Activity | All that is needed is each line of the entries holding the word "field", copied as it stands.

━━ Dataset entries

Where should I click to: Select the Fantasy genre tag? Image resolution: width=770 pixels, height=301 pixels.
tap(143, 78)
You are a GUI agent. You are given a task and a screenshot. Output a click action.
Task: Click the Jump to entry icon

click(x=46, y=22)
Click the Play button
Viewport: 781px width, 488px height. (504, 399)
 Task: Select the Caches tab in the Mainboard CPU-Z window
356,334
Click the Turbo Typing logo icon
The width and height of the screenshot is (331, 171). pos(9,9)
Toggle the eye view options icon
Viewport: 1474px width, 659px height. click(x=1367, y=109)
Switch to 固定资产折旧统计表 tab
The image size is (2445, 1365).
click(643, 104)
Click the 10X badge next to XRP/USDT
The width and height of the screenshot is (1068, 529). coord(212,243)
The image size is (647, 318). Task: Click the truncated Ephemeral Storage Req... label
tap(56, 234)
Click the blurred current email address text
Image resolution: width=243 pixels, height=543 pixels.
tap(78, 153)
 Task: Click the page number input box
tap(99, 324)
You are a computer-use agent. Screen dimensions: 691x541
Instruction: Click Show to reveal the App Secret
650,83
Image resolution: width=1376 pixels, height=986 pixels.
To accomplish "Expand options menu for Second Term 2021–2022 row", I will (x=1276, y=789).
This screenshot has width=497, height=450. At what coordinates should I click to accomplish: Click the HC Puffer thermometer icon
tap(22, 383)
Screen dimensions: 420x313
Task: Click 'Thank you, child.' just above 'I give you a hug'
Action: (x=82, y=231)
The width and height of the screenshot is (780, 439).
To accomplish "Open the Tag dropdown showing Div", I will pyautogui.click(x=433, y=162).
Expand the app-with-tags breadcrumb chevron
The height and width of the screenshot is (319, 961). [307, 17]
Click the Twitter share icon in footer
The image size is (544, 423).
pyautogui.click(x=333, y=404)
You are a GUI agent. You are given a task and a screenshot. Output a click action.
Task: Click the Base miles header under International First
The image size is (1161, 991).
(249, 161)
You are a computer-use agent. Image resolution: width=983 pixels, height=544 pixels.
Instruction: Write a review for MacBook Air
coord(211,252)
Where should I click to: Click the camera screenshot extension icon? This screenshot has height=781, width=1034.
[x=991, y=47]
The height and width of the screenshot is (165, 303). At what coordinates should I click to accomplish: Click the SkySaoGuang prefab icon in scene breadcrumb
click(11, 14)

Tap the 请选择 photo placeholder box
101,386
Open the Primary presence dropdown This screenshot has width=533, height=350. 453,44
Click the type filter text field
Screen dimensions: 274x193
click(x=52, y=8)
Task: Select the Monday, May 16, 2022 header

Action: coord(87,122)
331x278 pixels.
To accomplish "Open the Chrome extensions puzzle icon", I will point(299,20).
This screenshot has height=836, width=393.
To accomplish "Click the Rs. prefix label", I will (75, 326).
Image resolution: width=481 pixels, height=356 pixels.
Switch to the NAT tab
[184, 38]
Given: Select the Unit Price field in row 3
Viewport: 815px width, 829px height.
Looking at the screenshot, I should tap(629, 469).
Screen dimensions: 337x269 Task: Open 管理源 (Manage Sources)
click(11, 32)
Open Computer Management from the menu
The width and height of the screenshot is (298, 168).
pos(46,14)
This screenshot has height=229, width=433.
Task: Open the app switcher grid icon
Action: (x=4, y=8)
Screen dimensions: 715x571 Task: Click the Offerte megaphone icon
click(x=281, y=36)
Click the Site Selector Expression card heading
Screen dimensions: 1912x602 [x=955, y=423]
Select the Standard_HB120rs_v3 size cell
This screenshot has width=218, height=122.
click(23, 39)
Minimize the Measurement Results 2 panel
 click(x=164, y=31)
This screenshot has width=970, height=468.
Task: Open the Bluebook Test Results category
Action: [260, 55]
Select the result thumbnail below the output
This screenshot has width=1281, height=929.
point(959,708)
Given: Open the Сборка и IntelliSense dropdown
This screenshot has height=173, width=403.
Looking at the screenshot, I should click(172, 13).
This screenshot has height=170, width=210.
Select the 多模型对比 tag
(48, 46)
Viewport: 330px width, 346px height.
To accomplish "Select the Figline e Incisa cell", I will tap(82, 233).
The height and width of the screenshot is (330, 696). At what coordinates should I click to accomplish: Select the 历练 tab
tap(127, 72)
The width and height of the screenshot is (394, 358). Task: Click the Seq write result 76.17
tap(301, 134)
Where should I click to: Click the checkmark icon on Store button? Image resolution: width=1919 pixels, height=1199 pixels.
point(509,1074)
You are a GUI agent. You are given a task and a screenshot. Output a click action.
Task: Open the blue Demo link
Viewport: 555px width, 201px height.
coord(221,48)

━━━━

Reply |
Click the type filter text field
Given: Select the Unit Price field in row 3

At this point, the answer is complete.